_Input for this task:_
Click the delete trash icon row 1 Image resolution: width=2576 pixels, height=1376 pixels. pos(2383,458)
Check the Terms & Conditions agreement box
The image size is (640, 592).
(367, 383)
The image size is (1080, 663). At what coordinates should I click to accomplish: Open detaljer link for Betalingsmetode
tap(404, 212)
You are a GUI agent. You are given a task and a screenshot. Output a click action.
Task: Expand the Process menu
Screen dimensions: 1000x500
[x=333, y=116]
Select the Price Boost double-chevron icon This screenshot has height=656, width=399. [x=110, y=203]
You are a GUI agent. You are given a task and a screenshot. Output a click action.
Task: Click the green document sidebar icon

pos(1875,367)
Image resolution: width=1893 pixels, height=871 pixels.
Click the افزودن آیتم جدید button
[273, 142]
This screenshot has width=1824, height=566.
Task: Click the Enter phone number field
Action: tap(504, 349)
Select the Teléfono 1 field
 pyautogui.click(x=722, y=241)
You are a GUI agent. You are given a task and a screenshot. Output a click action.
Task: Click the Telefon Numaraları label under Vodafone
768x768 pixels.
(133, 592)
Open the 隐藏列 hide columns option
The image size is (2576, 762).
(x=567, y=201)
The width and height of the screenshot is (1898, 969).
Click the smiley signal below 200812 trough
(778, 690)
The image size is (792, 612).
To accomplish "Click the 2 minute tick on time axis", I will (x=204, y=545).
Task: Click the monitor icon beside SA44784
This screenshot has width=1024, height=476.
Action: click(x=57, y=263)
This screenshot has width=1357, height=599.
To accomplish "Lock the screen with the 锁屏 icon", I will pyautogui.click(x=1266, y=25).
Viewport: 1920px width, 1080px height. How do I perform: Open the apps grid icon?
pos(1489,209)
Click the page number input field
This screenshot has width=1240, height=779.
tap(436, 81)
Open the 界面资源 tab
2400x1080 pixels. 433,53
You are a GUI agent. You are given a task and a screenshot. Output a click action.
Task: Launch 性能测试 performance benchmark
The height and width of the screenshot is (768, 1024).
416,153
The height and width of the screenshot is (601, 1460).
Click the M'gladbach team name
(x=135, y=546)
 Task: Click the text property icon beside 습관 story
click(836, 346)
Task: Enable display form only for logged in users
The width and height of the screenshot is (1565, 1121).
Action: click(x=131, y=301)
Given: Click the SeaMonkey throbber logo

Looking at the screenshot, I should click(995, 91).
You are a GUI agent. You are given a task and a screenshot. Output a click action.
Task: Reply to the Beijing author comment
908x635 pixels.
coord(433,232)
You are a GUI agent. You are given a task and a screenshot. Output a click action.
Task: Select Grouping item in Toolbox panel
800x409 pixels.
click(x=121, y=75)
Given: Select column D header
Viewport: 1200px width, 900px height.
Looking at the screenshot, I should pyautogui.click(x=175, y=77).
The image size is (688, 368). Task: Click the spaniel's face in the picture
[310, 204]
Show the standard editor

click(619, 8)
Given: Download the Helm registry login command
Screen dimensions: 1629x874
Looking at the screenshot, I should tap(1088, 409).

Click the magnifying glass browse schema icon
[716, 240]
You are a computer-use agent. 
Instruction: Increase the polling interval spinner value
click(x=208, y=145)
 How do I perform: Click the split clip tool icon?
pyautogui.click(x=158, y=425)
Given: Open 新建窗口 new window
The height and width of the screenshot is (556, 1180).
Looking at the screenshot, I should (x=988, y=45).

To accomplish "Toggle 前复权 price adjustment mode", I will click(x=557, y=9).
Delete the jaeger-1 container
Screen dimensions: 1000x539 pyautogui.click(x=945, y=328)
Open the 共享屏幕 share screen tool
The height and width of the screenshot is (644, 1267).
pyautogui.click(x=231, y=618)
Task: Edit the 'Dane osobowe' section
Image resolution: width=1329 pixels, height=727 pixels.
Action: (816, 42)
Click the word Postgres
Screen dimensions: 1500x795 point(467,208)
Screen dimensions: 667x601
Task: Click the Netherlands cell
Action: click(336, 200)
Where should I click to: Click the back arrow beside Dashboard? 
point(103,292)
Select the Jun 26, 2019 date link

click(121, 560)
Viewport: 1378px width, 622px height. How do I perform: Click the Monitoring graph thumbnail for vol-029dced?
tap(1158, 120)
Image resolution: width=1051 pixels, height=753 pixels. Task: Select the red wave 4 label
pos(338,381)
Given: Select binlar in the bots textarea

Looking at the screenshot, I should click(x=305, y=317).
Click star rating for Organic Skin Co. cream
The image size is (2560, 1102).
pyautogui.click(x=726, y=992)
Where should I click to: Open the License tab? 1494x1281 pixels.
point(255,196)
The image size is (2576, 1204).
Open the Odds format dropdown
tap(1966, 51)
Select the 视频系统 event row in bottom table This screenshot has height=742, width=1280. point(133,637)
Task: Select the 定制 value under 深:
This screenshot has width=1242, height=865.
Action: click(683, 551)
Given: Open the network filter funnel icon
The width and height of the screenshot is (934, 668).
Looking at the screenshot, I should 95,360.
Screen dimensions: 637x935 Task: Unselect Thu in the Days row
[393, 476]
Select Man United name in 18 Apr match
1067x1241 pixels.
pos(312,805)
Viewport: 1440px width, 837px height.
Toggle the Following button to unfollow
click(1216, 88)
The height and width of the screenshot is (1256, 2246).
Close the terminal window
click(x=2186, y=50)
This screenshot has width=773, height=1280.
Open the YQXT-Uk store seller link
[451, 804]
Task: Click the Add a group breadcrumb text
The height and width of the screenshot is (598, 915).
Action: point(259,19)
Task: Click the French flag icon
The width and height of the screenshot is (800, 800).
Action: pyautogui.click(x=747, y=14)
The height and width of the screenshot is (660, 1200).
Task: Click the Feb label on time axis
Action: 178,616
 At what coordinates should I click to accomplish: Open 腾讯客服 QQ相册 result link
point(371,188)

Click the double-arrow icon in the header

_Exercise aim:_
Return all of the entries above exactly as they stand.

_Result below:_
Click the delete trash icon row 1 Image resolution: width=2576 pixels, height=1376 pixels. pos(2383,458)
Check the Terms & Conditions agreement box
The image size is (640, 592).
(367, 383)
The image size is (1080, 663). At what coordinates should I click to accomplish: Open detaljer link for Betalingsmetode
tap(404, 212)
You are a GUI agent. You are given a task and a screenshot. Output a click action.
Task: Expand the Process menu
Screen dimensions: 1000x500
[x=333, y=116]
Select the Price Boost double-chevron icon This screenshot has height=656, width=399. [x=110, y=203]
You are a GUI agent. You are given a task and a screenshot. Output a click action.
Task: Click the green document sidebar icon

pos(1875,367)
Image resolution: width=1893 pixels, height=871 pixels.
Click the افزودن آیتم جدید button
[273, 142]
This screenshot has width=1824, height=566.
Task: Click the Enter phone number field
Action: tap(504, 349)
Select the Teléfono 1 field
 pyautogui.click(x=722, y=241)
You are a GUI agent. You are given a task and a screenshot. Output a click action.
Task: Click the Telefon Numaraları label under Vodafone
768x768 pixels.
(133, 592)
Open the 隐藏列 hide columns option
The image size is (2576, 762).
(x=567, y=201)
The width and height of the screenshot is (1898, 969).
Click the smiley signal below 200812 trough
(778, 690)
The image size is (792, 612).
To accomplish "Click the 2 minute tick on time axis", I will (x=204, y=545).
Task: Click the monitor icon beside SA44784
This screenshot has width=1024, height=476.
Action: click(x=57, y=263)
This screenshot has width=1357, height=599.
To accomplish "Lock the screen with the 锁屏 icon", I will pyautogui.click(x=1266, y=25).
Viewport: 1920px width, 1080px height. How do I perform: Open the apps grid icon?
pos(1489,209)
Click the page number input field
This screenshot has width=1240, height=779.
tap(436, 81)
Open the 界面资源 tab
2400x1080 pixels. 433,53
You are a GUI agent. You are given a task and a screenshot. Output a click action.
Task: Launch 性能测试 performance benchmark
The height and width of the screenshot is (768, 1024).
416,153
The height and width of the screenshot is (601, 1460).
Click the M'gladbach team name
(x=135, y=546)
 Task: Click the text property icon beside 습관 story
click(836, 346)
Task: Enable display form only for logged in users
The width and height of the screenshot is (1565, 1121).
Action: click(x=131, y=301)
Given: Click the SeaMonkey throbber logo

Looking at the screenshot, I should click(995, 91).
You are a GUI agent. You are given a task and a screenshot. Output a click action.
Task: Reply to the Beijing author comment
908x635 pixels.
coord(433,232)
You are a GUI agent. You are given a task and a screenshot. Output a click action.
Task: Select Grouping item in Toolbox panel
800x409 pixels.
click(x=121, y=75)
Given: Select column D header
Viewport: 1200px width, 900px height.
Looking at the screenshot, I should pyautogui.click(x=175, y=77).
The image size is (688, 368). Task: Click the spaniel's face in the picture
[310, 204]
Show the standard editor

click(619, 8)
Given: Download the Helm registry login command
Screen dimensions: 1629x874
Looking at the screenshot, I should tap(1088, 409).

Click the magnifying glass browse schema icon
[716, 240]
You are a computer-use agent. 
Instruction: Increase the polling interval spinner value
click(x=208, y=145)
 How do I perform: Click the split clip tool icon?
pyautogui.click(x=158, y=425)
Given: Open 新建窗口 new window
The height and width of the screenshot is (556, 1180).
Looking at the screenshot, I should (x=988, y=45).

To accomplish "Toggle 前复权 price adjustment mode", I will click(x=557, y=9).
Delete the jaeger-1 container
Screen dimensions: 1000x539 pyautogui.click(x=945, y=328)
Open the 共享屏幕 share screen tool
The height and width of the screenshot is (644, 1267).
pyautogui.click(x=231, y=618)
Task: Edit the 'Dane osobowe' section
Image resolution: width=1329 pixels, height=727 pixels.
Action: (816, 42)
Click the word Postgres
Screen dimensions: 1500x795 point(467,208)
Screen dimensions: 667x601
Task: Click the Netherlands cell
Action: click(336, 200)
Where should I click to: Click the back arrow beside Dashboard? 
point(103,292)
Select the Jun 26, 2019 date link

click(121, 560)
Viewport: 1378px width, 622px height. How do I perform: Click the Monitoring graph thumbnail for vol-029dced?
tap(1158, 120)
Image resolution: width=1051 pixels, height=753 pixels. Task: Select the red wave 4 label
pos(338,381)
Given: Select binlar in the bots textarea

Looking at the screenshot, I should click(x=305, y=317).
Click star rating for Organic Skin Co. cream
The image size is (2560, 1102).
pyautogui.click(x=726, y=992)
Where should I click to: Open the License tab? 1494x1281 pixels.
point(255,196)
The image size is (2576, 1204).
Open the Odds format dropdown
tap(1966, 51)
Select the 视频系统 event row in bottom table This screenshot has height=742, width=1280. point(133,637)
Task: Select the 定制 value under 深:
This screenshot has width=1242, height=865.
Action: click(683, 551)
Given: Open the network filter funnel icon
The width and height of the screenshot is (934, 668).
Looking at the screenshot, I should 95,360.
Screen dimensions: 637x935 Task: Unselect Thu in the Days row
[393, 476]
Select Man United name in 18 Apr match
1067x1241 pixels.
pos(312,805)
Viewport: 1440px width, 837px height.
Toggle the Following button to unfollow
click(1216, 88)
The height and width of the screenshot is (1256, 2246).
Close the terminal window
click(x=2186, y=50)
This screenshot has width=773, height=1280.
Open the YQXT-Uk store seller link
[451, 804]
Task: Click the Add a group breadcrumb text
The height and width of the screenshot is (598, 915).
Action: point(259,19)
Task: Click the French flag icon
The width and height of the screenshot is (800, 800).
Action: pyautogui.click(x=747, y=14)
The height and width of the screenshot is (660, 1200).
Task: Click the Feb label on time axis
Action: 178,616
 At what coordinates should I click to accomplish: Open 腾讯客服 QQ相册 result link
point(371,188)

Click the double-arrow icon in the header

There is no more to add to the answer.